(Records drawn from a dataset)
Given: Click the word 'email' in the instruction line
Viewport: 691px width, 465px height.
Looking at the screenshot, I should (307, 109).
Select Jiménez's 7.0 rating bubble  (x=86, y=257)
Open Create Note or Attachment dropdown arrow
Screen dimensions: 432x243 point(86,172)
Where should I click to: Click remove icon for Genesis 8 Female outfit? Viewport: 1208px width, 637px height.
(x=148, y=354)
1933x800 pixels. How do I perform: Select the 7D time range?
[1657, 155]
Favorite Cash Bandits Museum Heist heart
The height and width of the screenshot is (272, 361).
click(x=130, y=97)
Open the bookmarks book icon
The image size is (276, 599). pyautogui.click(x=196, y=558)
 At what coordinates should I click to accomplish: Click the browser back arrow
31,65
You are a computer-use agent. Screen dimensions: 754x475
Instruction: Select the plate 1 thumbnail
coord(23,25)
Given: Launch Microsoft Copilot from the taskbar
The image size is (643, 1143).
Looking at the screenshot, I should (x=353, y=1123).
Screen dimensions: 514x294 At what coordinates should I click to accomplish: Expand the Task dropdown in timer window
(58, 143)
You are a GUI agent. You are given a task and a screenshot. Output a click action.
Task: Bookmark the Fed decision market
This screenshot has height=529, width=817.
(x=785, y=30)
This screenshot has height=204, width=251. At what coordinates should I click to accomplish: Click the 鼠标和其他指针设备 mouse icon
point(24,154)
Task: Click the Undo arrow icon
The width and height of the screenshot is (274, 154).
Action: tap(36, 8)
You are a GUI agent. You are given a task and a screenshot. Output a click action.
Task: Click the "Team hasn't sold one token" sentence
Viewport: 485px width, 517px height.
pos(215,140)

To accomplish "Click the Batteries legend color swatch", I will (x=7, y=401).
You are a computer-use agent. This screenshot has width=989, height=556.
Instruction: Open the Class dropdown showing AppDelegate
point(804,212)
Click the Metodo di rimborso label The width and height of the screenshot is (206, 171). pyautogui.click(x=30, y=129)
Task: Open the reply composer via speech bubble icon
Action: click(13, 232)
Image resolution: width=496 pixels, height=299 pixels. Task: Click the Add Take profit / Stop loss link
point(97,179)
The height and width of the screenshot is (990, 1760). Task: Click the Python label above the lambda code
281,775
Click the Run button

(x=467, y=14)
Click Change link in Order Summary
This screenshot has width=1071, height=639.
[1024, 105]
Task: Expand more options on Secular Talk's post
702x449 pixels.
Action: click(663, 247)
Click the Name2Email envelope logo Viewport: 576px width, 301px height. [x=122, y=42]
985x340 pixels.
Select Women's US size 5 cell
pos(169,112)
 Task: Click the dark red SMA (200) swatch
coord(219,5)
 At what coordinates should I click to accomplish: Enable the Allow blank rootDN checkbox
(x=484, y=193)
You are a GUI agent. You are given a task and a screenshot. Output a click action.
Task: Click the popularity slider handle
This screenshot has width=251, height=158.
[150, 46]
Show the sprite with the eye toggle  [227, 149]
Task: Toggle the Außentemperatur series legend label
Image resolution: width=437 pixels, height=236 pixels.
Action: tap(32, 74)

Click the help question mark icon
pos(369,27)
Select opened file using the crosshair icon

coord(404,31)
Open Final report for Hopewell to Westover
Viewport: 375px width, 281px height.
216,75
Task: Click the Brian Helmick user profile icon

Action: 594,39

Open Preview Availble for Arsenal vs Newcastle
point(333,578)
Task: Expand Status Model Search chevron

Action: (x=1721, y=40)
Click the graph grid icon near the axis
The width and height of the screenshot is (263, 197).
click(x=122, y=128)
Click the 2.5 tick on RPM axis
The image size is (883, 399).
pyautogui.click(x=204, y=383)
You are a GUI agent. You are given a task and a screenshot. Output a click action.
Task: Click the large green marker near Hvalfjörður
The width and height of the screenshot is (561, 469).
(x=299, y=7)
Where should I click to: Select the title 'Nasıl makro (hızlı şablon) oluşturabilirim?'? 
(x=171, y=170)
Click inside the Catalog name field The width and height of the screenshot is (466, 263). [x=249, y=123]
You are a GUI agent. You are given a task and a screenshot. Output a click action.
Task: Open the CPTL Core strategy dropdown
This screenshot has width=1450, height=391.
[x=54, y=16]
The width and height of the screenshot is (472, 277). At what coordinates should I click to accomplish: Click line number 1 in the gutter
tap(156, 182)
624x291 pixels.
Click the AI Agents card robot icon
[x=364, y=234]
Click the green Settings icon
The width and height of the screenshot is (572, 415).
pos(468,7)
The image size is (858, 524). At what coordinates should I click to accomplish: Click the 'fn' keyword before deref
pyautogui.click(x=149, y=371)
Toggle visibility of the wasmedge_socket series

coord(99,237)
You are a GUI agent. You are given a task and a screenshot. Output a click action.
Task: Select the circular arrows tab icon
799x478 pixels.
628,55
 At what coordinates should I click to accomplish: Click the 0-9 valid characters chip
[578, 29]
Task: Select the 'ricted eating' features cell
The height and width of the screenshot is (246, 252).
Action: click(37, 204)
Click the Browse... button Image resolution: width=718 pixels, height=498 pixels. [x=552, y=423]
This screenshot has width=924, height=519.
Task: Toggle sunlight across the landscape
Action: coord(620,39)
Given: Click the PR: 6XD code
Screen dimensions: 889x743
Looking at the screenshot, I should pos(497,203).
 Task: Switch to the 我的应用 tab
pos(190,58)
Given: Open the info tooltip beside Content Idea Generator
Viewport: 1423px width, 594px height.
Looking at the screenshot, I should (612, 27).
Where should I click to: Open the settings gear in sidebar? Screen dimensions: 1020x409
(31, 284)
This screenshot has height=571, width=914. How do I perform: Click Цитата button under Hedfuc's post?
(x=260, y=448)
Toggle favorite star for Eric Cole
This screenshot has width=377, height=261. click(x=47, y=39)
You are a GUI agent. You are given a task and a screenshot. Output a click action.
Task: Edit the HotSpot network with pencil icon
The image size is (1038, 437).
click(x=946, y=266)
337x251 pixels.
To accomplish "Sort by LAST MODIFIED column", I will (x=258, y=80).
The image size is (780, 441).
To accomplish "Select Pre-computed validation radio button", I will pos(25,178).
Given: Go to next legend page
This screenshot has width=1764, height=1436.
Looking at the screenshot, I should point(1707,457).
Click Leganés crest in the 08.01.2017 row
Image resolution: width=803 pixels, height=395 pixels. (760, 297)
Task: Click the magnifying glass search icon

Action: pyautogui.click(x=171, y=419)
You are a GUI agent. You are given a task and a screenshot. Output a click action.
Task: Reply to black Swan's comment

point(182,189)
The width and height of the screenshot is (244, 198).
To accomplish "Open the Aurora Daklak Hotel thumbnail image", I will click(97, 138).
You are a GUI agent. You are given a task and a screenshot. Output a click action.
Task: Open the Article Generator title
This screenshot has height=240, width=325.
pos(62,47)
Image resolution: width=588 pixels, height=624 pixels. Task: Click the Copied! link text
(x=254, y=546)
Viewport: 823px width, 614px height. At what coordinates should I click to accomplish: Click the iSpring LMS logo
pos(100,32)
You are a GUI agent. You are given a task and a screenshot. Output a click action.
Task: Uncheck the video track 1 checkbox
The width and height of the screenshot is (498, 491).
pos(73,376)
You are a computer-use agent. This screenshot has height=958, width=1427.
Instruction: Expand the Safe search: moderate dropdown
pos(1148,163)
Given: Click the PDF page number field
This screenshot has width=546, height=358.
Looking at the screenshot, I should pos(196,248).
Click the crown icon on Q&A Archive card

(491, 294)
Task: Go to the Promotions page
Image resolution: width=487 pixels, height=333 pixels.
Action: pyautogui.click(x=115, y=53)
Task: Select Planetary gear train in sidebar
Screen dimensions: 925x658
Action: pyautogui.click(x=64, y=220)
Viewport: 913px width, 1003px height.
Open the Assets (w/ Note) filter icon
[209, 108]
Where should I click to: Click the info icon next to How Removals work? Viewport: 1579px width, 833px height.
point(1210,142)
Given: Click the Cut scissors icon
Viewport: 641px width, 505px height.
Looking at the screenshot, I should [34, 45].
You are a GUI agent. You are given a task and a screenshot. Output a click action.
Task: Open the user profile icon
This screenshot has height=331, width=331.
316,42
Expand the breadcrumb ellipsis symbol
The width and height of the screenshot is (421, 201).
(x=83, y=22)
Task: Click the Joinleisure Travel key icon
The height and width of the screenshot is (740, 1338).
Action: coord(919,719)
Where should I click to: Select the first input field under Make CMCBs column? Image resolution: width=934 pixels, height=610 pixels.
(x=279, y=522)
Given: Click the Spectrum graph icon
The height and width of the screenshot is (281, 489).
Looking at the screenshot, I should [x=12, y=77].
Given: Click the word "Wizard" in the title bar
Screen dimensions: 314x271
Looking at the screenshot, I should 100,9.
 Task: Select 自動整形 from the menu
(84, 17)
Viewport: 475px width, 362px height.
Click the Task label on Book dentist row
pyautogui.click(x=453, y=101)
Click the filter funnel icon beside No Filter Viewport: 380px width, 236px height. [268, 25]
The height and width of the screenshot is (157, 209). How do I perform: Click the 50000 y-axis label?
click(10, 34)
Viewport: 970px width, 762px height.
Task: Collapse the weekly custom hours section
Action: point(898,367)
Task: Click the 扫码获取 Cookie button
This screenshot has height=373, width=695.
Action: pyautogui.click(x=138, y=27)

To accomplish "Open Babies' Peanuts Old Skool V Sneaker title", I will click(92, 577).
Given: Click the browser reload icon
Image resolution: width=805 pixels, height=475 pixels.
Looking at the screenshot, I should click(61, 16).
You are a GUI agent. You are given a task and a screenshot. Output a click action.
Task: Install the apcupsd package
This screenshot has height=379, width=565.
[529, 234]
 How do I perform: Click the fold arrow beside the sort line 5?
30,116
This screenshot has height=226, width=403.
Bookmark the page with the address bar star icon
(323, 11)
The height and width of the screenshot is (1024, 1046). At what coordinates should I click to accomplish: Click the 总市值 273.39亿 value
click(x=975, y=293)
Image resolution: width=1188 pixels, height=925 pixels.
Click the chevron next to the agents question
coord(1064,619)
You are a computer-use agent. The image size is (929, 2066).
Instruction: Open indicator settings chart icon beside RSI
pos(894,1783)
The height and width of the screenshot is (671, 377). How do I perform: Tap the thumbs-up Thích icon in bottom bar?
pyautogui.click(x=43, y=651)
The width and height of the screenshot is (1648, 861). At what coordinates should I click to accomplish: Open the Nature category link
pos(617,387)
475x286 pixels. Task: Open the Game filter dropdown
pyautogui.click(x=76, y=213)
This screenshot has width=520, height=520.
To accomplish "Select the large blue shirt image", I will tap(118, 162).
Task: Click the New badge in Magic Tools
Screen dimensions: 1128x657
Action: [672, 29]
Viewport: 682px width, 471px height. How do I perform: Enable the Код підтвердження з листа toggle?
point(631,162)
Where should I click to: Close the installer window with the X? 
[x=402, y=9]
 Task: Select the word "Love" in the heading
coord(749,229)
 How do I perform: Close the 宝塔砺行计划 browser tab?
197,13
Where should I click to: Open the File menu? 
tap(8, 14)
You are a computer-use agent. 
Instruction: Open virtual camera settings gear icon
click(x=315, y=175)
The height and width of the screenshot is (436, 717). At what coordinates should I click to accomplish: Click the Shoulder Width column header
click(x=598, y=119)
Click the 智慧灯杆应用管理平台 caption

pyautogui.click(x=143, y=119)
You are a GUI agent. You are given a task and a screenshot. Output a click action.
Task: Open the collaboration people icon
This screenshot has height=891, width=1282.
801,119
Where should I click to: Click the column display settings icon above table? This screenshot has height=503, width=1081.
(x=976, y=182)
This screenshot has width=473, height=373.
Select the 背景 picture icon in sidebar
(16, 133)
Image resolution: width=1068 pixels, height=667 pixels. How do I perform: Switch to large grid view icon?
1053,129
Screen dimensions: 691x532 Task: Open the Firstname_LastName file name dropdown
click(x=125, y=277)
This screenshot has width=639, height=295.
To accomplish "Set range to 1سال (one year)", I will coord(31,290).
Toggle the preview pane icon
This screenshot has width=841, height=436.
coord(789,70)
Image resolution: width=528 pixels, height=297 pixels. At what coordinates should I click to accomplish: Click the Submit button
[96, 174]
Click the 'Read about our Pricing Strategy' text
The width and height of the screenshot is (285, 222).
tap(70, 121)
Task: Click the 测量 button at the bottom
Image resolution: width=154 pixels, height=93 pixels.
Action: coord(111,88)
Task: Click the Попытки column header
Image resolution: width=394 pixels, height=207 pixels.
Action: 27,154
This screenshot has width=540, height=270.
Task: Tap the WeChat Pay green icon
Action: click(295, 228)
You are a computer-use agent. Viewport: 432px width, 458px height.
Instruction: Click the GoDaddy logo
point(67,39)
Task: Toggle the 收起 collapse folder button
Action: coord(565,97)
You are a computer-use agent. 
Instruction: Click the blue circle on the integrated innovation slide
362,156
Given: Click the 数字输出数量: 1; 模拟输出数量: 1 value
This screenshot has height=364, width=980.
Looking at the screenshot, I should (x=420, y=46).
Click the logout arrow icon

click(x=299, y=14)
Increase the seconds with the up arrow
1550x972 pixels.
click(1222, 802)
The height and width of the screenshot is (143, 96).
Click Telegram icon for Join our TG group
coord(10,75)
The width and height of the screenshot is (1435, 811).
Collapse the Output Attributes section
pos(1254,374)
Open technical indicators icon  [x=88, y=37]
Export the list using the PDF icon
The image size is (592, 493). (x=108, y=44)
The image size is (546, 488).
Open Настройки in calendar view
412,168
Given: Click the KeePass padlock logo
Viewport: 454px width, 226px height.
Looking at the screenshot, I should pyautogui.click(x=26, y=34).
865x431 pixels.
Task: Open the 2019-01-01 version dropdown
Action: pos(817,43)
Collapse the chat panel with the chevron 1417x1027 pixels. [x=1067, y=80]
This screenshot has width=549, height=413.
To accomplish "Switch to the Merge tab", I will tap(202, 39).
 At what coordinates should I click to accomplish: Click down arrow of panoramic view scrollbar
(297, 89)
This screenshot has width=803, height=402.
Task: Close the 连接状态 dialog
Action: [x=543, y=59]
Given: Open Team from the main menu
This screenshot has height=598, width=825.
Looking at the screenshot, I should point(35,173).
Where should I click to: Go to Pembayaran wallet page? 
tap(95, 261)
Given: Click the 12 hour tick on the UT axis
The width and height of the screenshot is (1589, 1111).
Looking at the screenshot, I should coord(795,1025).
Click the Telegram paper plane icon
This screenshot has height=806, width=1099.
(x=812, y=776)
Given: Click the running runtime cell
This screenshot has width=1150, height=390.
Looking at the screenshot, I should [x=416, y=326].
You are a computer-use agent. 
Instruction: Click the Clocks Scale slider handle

■ **What you will do**
Within the data above, pick out all lines holding the word "slider".

■ **Solution for this exercise**
Task: Click the popularity slider handle
Instruction: Click the Clocks Scale slider handle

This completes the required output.